Cronica sem nome
Crônica Sem Nome
Rosa Berg.
O sábado caminha preguiçoso. A chuva chegou de mansinho e também preguiçosa. Pensando bem, talvez essa preguiça não seja nem do sábado e nem da chuva. Ela, bem no fundo, está esparramada em mim. Reina um quase silêncio em minha volta. Apenas a cadência da chuva e pio de um pássaro fazem desse silêncio um quase. E nesse quase, minha cabeça viaja. Não sei porque cargas d'água minhas lembranças vão para dentro de um ônibus, lá no estrangeiro, numa cena que me deixou em estado de reflexão. Uma cena nada demais. Uma cena simples. Era quase cinco horas da tarde.
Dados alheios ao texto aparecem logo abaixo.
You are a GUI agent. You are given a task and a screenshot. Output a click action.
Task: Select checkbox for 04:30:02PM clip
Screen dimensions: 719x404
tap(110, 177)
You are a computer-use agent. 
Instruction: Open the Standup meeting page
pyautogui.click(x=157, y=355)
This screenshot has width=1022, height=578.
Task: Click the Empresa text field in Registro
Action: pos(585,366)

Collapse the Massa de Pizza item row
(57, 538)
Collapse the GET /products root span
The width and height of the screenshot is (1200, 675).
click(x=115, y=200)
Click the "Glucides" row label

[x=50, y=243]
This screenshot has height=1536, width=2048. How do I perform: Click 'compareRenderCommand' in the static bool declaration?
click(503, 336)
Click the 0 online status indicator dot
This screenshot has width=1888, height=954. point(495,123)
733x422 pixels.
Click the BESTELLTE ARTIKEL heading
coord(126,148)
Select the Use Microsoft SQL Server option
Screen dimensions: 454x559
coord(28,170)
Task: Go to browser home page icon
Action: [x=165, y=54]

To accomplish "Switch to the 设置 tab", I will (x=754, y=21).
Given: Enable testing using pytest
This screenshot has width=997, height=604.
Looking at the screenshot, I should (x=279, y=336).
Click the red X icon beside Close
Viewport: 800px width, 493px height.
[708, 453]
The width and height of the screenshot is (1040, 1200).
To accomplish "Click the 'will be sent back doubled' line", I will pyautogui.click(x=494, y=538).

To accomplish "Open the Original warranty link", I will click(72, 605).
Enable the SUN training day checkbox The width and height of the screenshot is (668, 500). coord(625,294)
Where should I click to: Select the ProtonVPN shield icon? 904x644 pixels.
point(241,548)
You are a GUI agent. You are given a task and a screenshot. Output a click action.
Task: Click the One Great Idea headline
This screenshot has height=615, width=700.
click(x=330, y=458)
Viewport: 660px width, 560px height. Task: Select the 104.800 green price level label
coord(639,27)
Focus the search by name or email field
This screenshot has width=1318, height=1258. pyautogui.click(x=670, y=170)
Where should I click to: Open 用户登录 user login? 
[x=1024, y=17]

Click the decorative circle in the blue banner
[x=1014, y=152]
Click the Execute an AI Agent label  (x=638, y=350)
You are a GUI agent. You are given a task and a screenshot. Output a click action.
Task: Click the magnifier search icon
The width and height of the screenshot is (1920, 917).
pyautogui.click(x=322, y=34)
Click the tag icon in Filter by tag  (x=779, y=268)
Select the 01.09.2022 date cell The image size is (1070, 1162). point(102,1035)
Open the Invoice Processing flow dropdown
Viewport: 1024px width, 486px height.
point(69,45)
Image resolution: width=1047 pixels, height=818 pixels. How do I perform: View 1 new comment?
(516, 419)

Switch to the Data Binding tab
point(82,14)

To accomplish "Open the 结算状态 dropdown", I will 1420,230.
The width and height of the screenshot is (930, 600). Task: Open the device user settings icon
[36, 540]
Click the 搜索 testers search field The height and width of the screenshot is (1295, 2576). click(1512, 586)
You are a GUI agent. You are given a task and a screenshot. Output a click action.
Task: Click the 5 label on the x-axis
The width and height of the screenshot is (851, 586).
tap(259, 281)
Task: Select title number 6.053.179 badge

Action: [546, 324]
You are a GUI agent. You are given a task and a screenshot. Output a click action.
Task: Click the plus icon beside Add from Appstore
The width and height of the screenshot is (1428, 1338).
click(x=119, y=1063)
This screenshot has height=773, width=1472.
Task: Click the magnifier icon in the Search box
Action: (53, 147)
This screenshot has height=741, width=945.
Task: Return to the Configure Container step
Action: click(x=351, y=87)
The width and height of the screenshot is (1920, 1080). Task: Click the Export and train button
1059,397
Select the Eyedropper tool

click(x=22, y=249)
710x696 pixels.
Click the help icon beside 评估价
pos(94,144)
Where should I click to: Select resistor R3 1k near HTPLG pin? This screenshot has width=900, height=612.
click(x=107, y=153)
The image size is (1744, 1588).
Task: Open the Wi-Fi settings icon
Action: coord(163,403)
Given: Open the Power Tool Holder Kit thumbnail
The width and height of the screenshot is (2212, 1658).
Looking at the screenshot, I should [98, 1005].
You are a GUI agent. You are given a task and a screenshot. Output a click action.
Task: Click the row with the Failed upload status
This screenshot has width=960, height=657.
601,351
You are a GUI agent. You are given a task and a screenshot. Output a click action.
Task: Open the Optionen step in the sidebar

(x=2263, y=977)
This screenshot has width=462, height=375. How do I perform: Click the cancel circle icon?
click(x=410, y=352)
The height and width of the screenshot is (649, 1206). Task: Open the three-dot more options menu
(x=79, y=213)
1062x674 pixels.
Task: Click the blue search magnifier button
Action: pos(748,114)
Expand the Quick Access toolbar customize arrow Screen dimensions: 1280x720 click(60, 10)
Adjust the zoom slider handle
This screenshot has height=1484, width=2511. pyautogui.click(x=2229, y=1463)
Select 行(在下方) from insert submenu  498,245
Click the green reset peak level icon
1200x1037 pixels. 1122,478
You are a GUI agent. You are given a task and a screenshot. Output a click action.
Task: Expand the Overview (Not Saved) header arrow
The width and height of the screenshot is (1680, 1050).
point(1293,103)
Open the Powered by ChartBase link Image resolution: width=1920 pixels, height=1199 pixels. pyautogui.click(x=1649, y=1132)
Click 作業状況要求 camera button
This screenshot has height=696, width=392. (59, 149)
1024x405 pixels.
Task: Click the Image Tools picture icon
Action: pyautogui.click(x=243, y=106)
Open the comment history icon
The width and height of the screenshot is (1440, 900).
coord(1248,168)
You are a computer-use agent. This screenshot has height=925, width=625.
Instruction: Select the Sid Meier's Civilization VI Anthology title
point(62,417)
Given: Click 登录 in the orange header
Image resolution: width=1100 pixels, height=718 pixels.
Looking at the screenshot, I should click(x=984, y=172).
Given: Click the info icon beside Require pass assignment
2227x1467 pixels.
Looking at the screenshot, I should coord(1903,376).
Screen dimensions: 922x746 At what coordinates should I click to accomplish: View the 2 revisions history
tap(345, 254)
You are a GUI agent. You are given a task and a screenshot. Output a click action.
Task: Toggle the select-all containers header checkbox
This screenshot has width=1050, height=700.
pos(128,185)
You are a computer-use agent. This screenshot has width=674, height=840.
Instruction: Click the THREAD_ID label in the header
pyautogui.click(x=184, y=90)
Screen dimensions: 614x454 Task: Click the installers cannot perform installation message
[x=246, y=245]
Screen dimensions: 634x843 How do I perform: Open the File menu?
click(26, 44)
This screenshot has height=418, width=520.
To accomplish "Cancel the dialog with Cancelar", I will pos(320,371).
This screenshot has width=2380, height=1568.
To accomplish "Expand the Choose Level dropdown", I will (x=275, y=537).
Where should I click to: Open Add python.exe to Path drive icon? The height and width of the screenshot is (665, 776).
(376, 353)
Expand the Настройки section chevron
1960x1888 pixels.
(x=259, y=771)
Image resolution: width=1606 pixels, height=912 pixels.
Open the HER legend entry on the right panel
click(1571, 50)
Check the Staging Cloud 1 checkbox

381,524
Duas jovens e belas mulheres judias, mãe e filha, e um pequerrucho de cabelos encaracolados entraram no ônibus e se sentaram nos bancos traseiros. Chamaram a atenção de minha curiosidade pelas roupas que vestiam. Na cabeça uma touca semelhante ao quipá usado pelos homens judeus. As saias iam abaixo dos joelhos e as pernas eram cobertas por meias bem parecidas com essas meias contra varizes. Meus olhos teimosos me traiam. Virava e mexia lá estavam eles vasculhando aquelas mulheres de pele de seda. Elas sorriam para mim e eu para elas . Eu nem sei o que eu pensava. Ás cinco horas em ponto, elas abriram a bolsa e retiraram de dentro um livrinho de capa preta. Ao abrirem pude ler o título "ZOHAR" e pude ver dentro as letras em hebraico. Durante uma hora de viagem, as duas passavam as páginas e movimentavam os lábios completamente concentradas em suas orações. O pequeno garoto parecia entender o momento e apenas balançava os pezinhos no colo da mãe. Eu estava hipnotizada assistindo a cena. Completamente tomada por um êxtase e respeito ao momento religioso daquelas duas mulheres. Ao terminarem, elas guardaram os livros e voltaram a sorrir para mim. Ao chegarem no destino, despediram-se desejando-me uma noite abençoada. Continuei a viagem pensando naquelas duas e como não poderia deixar de ser, fui procurar o que era o Zohar. Hoje, nesse silêncio, o Zohar, que em hebraico significa esplendor, me deu de presente esta esplendorosa recordação.